Senin, 06 Juni 2011

“Konsep Pendidikan Dalam Perspektif K.H. Hasyim Asy’ari”

BAB I
PENDAHULUAN

A. Latar Belakang
Sebulum memmasuki medan pembahasan pokok masalah yang berkaitan dengan konsep pendidikan dalam perspektif K.H. Hasyim Asy’ari. Yang perlu untuk mengajukan beberapa kenyataan atau gejala umum yang dapat di kenakan kepadanya, sebagaimana yang di kemukakan oleh para pengulas filsafat selama ini.
Meskipun tidak lengkap, sebanding dengan keterbatasan kepustakaan yang kami baca dan tersedia, akan kami coba mangajuakan konsep pendidikan dalam perspektif K.H. Hasyim Asy’ari serta perbandingannya dengan filsafat pendidikan islam. Yang mana beliau sebagai tokoh kharismatik yang di beri ngelar wali oleh salah seorang peneliti dari Australia yang ber hasil mendirikan NU dan melakukan pembaharuan terhadap yang ada di dalamnya. Dialah yang memperkenalkan sistem madrasah dan kurikulum yang memuat mata pelajaran umum terhadap lembaga pendidikan islam yang bernaung di bawah NU.

BARIS TERSIMPAN ::
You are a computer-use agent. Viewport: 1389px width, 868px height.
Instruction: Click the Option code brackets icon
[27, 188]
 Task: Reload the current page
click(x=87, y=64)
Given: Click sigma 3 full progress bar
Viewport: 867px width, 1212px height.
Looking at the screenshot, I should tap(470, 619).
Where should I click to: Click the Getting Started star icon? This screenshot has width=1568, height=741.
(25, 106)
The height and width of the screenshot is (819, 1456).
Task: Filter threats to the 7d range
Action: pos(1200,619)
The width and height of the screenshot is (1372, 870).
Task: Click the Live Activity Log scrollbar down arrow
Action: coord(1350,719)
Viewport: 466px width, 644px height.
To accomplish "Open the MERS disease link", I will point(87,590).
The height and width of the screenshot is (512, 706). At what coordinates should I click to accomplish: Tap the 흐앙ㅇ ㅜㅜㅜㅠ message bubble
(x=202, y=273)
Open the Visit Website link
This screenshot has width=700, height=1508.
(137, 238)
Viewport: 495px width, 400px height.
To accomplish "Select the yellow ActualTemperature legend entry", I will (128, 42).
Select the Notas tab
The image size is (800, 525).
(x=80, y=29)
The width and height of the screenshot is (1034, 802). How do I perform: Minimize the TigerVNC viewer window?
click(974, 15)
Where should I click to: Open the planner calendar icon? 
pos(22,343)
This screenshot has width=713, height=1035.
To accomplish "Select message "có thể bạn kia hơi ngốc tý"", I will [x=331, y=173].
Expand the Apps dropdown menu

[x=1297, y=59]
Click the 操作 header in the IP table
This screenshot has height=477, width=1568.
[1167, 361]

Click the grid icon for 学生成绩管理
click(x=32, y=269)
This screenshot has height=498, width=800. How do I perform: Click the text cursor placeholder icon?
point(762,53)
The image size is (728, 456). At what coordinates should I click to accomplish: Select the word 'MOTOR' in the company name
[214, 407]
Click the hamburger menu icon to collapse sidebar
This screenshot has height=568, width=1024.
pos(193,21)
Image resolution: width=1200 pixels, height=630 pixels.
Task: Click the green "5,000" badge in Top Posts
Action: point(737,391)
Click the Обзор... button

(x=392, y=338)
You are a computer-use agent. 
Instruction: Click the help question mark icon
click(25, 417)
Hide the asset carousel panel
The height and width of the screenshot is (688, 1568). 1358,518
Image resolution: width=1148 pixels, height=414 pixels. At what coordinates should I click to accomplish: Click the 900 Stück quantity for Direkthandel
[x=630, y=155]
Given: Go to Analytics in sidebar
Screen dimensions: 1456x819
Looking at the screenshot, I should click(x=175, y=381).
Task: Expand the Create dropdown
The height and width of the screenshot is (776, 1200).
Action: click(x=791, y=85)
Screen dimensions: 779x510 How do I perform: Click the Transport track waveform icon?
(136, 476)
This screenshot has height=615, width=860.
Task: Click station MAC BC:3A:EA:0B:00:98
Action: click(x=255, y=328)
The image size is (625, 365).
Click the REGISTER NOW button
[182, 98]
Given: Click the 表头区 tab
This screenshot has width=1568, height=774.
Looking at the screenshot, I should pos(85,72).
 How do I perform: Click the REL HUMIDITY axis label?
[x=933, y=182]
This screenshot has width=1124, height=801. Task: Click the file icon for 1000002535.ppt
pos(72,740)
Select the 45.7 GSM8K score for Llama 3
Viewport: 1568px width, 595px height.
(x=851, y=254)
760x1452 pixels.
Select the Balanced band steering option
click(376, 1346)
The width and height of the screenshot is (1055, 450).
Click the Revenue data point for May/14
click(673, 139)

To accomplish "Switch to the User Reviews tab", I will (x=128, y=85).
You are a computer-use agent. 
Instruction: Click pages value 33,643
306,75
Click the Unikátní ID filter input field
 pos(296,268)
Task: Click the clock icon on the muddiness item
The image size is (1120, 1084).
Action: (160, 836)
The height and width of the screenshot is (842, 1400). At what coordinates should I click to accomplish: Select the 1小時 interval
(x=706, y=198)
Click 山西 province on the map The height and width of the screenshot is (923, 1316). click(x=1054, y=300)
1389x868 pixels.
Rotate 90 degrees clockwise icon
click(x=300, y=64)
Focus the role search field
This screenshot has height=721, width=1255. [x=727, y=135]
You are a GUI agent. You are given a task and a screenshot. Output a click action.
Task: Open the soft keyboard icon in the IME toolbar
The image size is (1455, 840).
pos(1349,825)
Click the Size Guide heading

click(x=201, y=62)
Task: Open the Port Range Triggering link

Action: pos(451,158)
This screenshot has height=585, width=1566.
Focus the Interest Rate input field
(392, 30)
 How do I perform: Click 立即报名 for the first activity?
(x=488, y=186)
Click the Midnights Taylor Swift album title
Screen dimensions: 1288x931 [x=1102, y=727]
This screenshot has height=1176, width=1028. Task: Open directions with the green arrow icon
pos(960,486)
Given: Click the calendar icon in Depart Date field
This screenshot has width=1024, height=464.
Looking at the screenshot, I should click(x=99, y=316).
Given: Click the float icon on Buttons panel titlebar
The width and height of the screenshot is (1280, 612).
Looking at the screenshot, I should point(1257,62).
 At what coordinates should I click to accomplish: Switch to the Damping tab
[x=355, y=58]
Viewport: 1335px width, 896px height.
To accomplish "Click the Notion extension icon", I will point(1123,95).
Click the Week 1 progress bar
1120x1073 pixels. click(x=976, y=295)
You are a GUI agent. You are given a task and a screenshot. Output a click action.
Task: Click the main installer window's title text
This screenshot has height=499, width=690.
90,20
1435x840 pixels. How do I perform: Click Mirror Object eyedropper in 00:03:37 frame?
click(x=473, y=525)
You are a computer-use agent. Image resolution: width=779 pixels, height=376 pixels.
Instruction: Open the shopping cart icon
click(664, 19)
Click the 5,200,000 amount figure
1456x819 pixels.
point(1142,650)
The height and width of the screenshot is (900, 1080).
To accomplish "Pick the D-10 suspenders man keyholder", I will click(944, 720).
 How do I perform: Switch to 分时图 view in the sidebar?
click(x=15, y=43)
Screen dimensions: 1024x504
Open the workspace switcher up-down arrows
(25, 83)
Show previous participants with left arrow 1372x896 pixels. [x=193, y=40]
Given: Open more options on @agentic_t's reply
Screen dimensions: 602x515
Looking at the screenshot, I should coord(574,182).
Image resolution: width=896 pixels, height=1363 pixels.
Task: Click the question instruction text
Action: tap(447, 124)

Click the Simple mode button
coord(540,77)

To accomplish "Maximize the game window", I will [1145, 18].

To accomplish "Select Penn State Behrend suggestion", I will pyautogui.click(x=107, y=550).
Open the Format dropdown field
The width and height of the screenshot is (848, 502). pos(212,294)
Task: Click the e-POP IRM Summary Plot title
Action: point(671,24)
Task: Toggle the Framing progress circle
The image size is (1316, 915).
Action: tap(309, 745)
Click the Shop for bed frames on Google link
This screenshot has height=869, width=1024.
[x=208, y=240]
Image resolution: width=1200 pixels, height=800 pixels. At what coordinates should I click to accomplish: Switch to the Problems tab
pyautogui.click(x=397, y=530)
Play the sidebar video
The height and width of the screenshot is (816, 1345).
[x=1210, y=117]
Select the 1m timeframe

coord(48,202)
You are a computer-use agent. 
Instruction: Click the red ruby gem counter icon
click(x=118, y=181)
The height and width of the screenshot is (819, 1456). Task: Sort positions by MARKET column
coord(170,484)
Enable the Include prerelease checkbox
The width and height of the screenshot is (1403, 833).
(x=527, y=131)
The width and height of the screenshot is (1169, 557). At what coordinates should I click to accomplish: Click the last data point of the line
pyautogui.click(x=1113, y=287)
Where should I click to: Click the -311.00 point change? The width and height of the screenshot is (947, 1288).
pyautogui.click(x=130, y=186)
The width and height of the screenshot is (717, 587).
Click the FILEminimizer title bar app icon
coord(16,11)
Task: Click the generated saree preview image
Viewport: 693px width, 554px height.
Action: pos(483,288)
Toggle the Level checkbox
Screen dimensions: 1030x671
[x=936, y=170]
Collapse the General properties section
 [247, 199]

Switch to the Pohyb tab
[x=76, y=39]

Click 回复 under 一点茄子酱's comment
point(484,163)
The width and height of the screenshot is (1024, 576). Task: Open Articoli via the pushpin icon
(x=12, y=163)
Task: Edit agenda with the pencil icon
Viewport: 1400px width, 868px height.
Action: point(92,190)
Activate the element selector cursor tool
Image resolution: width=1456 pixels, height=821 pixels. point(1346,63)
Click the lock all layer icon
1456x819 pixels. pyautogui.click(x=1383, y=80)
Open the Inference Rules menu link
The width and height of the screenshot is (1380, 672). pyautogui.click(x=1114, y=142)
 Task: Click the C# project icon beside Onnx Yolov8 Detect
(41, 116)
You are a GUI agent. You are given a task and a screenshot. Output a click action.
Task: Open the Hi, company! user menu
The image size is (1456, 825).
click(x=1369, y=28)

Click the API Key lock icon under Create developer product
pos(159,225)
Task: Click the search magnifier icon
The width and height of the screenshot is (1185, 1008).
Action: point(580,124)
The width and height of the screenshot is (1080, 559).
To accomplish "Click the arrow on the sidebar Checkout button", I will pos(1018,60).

DAFTAR TUGAS ::
(1) Tuliskan ulang bagian teks tentang konsep pendidikan K.H. Hasyim Asy’ari, mulai dari kata-kata "Meskipun tidak lengkap, sebanding" dan berhenti setelah "di bawah NU.".
(2) Sebutkan semua judul dan subjudul yang terdapat di atas paragraf pertama teks tentang konsep pendidikan K.H. Hasyim Asy’ari, tanpa menyertakan tanggal.

KUNCI JAWABAN ::
(1)
Meskipun tidak lengkap, sebanding dengan keterbatasan kepustakaan yang kami baca dan tersedia, akan kami coba mangajuakan konsep pendidikan dalam perspektif K.H. Hasyim Asy’ari serta perbandingannya dengan filsafat pendidikan islam. Yang mana beliau sebagai tokoh kharismatik yang di beri ngelar wali oleh salah seorang peneliti dari Australia yang ber hasil mendirikan NU dan melakukan pembaharuan terhadap yang ada di dalamnya. Dialah yang memperkenalkan sistem madrasah dan kurikulum yang memuat mata pelajaran umum terhadap lembaga pendidikan islam yang bernaung di bawah NU.

(2)
“Konsep Pendidikan Dalam Perspektif K.H. Hasyim Asy’ari”
BAB I
PENDAHULUAN
A. Latar Belakang